2. Next, we need to find the `y` value. We can use the Pythagorean theorem, which is like drawing a right triangle: `x² + y² = r²`.
* Substitute the values: `(-4)² + y² = 5²`
* `16 + y² = 25`
* To find `y²`, we subtract 16 from both sides: `y² = 25 - 16`
* `y² = 9`
* So, `y` could be `3` or `-3`.
3. Now, we use the information about the quadrant. The problem says $\\theta$ lies in Quadrant III. In Quadrant III, both the `x` value and the `y` value are negative.
* Since our `x` is already `-4` (negative), that fits!

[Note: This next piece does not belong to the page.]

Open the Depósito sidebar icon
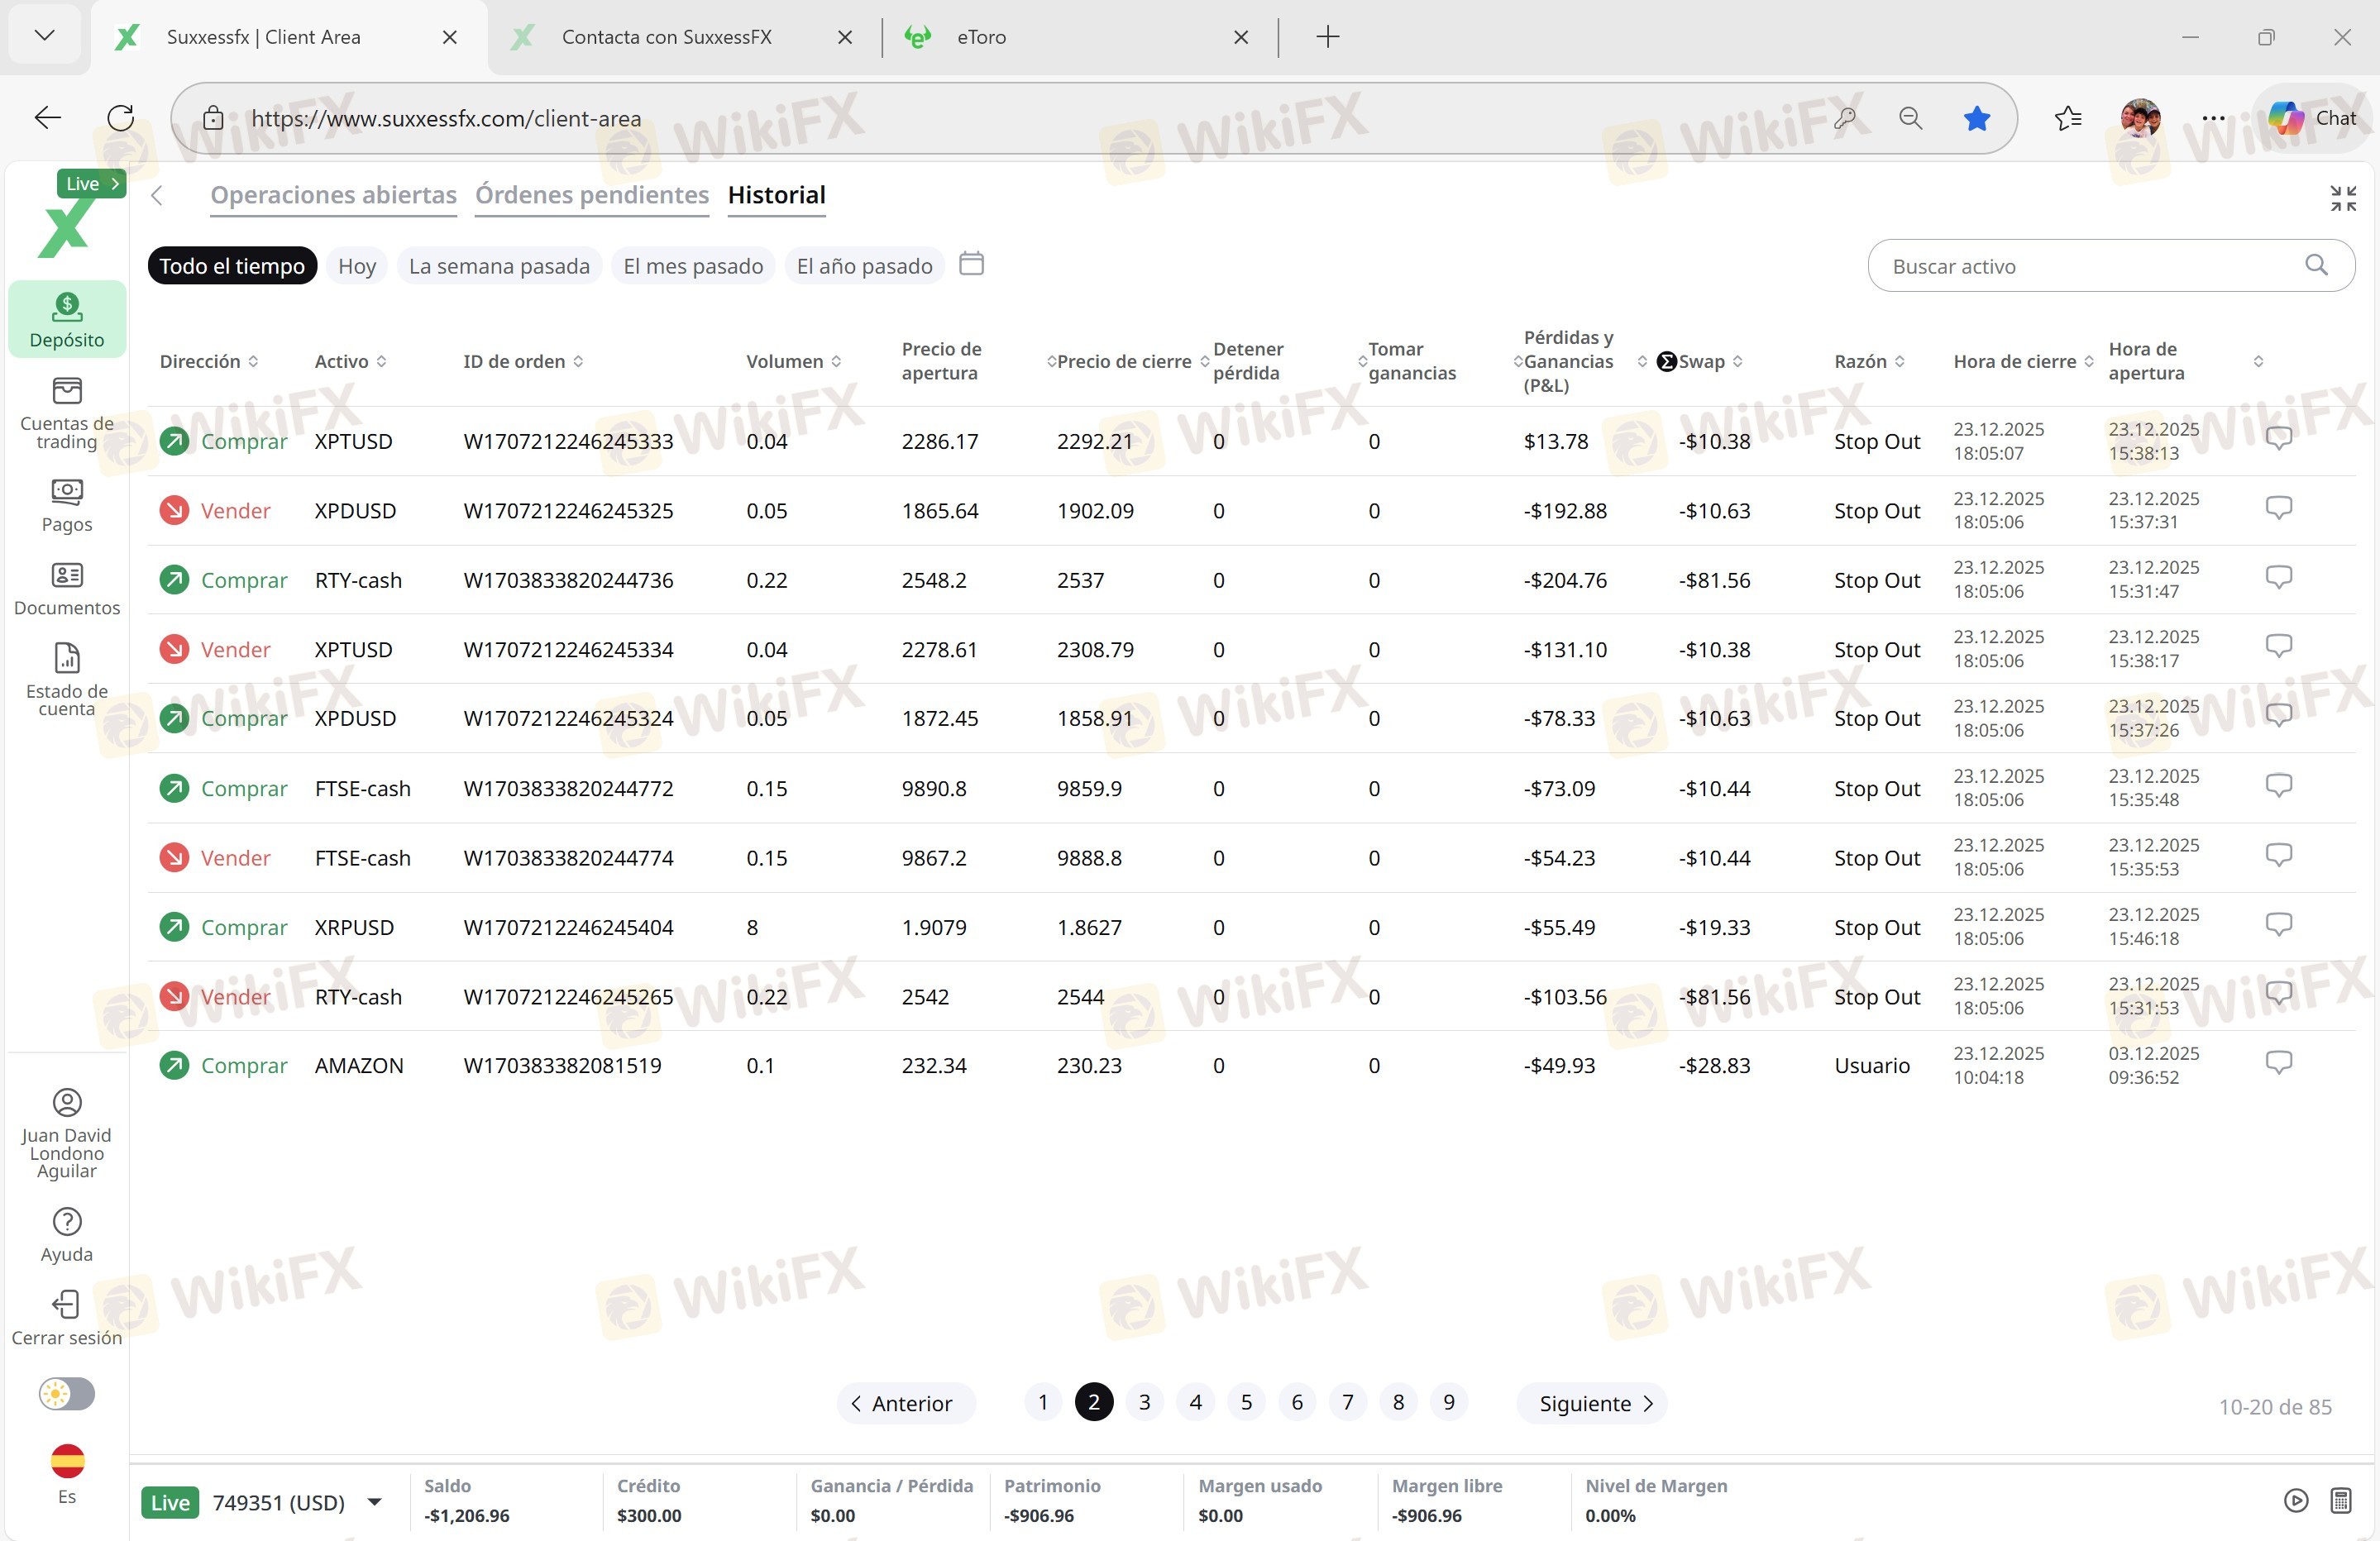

* This means our `y` must be `-3` (negative).
4. So, we have our `x`, `y`, and `r` values: `x = -4`, `y = -3`, `r = 5`.
5. Now we can find all six trigonometric functions:
* $\\sin \\theta = \\frac{y}{r} = \\frac{-3}{5} = -\\frac{3}{5}$
* $\\cos \\theta = \\frac{x}{r} = \\frac{-4}{5} = -\\frac{4}{5}$ (This matches what we were given, good job!)
* $\\tan \\theta = \\frac{y}{x} = \\frac{-3}{-4} = \\frac{3}{4}$
* $\\csc \\theta$ is the flip of $\\sin \\theta$: $\\frac{r}{y} = \\frac{5}{-3} = -\\frac{5}{3}$
* $\\sec \\theta$ is the flip of $\\cos \\theta$: $\\frac{r}{x} = \\frac{5}{-4} = -\\frac{5}{4}$
* $\\cot \\theta$ is the flip of $\\tan \\theta$: $\\frac{x}{y} = \\frac{-4}{-3} = \\frac{4}{3}$

And that's how we find all six! It's like solving a puzzle with all the pieces!